* Verilen metin *
• • •
Nimetlere şükretmek...

13/07/2025 Pazar Köşe yazarı S.K

Şükrün esası, nimetlerin sahibini bilmek, bunu kalple tasdik edip dille söylemektir. Her nimet, ayrı ayrı şükrü gerektirir.

 

Bizi yoktan var eden, sayısız nimetler veren, kendisine kul olmak ve iman etmekle şereflendiren Allahü teâlâya, bu nimetlerinden dolayı daima şükretmeliyiz.

 

Şükür; bütün nimetleri İslamiyet’e uygun olarak kullanmak demektir. Yani Allah’ın verdiği nimetleri yerinde sarf etmek, gizlide ve açıkta Allah’a itaat edip günahlardan kaçınmaktır. Kişi, Rabbinin verdiği nimetleri günaha vasıta kılarsa şükretmiş olmaz, nankörlük etmiş olur. Şükrün esası, nimetlerin sahibini bilmek, bunu kalple tasdik edip dille söylemektir. Her nimet, ayrı ayrı şükrü gerektirir:

 

Ellerin şükrü: Harama el uzatmamak, helal olan şeyleri tutmak.
Dilin şükrü: Yalan, gıybet, iftira, fuhuş söz gibi kötü şeylerden uzak durmak, hayır söylemek ve Allahü teâlâyı zikretmek.
Gözlerin şükrü: Harama bakmamak, Müslümanların kusurlarını görmemek ve her şeye ibretle bakmak.
Kulakların şükrü: İyi şeyler dinlemek, kötü şeyleri, söylenilen ayıpları dinlememek.
Ayakların şükrü: Haram yerlere gitmemek.
Midenin şükrü: Haram lokmadan sakınmak, helal şeyleri yiyip içmek.
• • •
(Bir koleksiyondan çıkarılmış veriler)

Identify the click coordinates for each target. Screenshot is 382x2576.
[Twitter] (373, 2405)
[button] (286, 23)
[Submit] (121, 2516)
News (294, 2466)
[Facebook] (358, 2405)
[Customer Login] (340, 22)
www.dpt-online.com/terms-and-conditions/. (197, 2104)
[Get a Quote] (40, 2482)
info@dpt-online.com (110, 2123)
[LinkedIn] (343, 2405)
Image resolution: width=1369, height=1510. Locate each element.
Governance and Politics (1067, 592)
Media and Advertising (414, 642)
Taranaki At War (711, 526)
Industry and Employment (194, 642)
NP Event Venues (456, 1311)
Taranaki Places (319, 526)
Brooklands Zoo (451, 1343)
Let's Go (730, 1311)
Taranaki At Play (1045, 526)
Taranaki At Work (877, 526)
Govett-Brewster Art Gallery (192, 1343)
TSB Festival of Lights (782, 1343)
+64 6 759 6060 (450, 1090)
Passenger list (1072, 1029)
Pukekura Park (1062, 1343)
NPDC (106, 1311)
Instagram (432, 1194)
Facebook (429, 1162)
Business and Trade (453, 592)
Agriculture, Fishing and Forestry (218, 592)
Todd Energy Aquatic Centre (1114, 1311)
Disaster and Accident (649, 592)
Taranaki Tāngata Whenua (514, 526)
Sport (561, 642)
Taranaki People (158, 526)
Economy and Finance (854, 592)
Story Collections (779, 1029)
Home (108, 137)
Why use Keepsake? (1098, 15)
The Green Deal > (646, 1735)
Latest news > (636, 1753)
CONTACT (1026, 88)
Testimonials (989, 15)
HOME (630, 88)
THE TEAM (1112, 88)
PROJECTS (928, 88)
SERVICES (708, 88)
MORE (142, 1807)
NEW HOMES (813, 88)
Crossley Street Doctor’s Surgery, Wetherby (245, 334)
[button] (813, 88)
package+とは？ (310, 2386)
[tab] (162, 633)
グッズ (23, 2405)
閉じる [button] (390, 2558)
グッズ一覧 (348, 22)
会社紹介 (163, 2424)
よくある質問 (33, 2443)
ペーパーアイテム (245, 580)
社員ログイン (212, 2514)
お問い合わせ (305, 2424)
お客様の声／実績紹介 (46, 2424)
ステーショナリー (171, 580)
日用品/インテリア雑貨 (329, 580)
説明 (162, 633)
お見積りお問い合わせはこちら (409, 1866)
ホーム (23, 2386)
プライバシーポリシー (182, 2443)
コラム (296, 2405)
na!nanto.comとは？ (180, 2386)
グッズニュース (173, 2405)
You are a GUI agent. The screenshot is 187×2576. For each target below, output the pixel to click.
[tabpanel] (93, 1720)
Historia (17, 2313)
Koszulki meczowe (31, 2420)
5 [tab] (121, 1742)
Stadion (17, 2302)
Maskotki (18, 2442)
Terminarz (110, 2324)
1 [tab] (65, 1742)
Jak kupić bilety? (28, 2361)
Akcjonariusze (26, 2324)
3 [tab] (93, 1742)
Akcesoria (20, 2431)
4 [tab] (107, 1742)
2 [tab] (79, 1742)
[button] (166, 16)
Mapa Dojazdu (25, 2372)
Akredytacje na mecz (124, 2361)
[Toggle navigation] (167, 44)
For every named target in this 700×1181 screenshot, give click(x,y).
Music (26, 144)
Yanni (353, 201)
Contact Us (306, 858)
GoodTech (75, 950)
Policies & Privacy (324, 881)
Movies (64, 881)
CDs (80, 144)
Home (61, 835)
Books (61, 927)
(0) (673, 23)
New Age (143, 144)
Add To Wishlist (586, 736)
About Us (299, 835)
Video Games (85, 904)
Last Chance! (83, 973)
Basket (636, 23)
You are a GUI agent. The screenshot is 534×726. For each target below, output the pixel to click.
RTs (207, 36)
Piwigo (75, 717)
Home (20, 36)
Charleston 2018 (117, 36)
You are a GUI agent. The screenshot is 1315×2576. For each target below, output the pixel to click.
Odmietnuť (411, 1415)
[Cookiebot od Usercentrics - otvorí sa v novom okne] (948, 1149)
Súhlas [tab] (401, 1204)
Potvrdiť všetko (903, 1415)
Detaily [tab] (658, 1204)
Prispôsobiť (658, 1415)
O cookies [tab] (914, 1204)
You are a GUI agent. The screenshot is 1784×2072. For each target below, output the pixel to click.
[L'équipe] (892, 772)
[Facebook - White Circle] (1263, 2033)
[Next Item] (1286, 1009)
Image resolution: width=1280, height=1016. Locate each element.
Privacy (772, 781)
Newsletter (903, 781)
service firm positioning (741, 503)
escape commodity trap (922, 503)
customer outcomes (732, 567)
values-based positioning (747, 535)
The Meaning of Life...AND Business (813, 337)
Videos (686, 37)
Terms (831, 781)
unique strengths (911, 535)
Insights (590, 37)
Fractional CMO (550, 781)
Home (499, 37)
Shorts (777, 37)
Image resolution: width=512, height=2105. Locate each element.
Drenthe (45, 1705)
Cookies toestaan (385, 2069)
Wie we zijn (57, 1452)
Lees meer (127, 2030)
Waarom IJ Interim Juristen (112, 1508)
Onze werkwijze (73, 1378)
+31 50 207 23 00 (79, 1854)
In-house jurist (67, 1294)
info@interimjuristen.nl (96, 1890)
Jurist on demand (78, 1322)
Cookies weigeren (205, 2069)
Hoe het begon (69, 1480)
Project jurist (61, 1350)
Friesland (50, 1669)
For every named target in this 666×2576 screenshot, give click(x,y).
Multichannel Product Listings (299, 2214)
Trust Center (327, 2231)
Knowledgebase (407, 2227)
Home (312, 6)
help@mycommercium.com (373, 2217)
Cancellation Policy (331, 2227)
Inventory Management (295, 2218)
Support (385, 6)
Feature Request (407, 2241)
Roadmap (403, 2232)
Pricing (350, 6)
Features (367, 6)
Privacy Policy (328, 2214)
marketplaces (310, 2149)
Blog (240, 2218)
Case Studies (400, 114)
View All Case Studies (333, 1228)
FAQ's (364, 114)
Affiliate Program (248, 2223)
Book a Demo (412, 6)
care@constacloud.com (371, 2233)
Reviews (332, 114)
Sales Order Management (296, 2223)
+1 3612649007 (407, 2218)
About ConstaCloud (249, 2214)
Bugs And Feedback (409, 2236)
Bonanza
• • •
* Görev koşulları *
[A] Şükür yazısında "Dilin şükrü: Yalan, gıybet, iftira, fuhuş" sözlerinin geçtiği yerden başlayıp "şeyleri yiyip içmek." sözlerinden sonra biten bölümü kelimesi kelimesine aktarın.
[B] Şükür yazısına göre ayakların şükrünün ne olduğunu belirtin.

* Görev sonuçları *
[A]
Dilin şükrü: Yalan, gıybet, iftira, fuhuş söz gibi kötü şeylerden uzak durmak, hayır söylemek ve Allahü teâlâyı zikretmek.
Gözlerin şükrü: Harama bakmamak, Müslümanların kusurlarını görmemek ve her şeye ibretle bakmak.
Kulakların şükrü: İyi şeyler dinlemek, kötü şeyleri, söylenilen ayıpları dinlememek.
Ayakların şükrü: Haram yerlere gitmemek.
Midenin şükrü: Haram lokmadan sakınmak, helal şeyleri yiyip içmek.

[B] Ayakların şükrü, haram yerlere gitmemektir.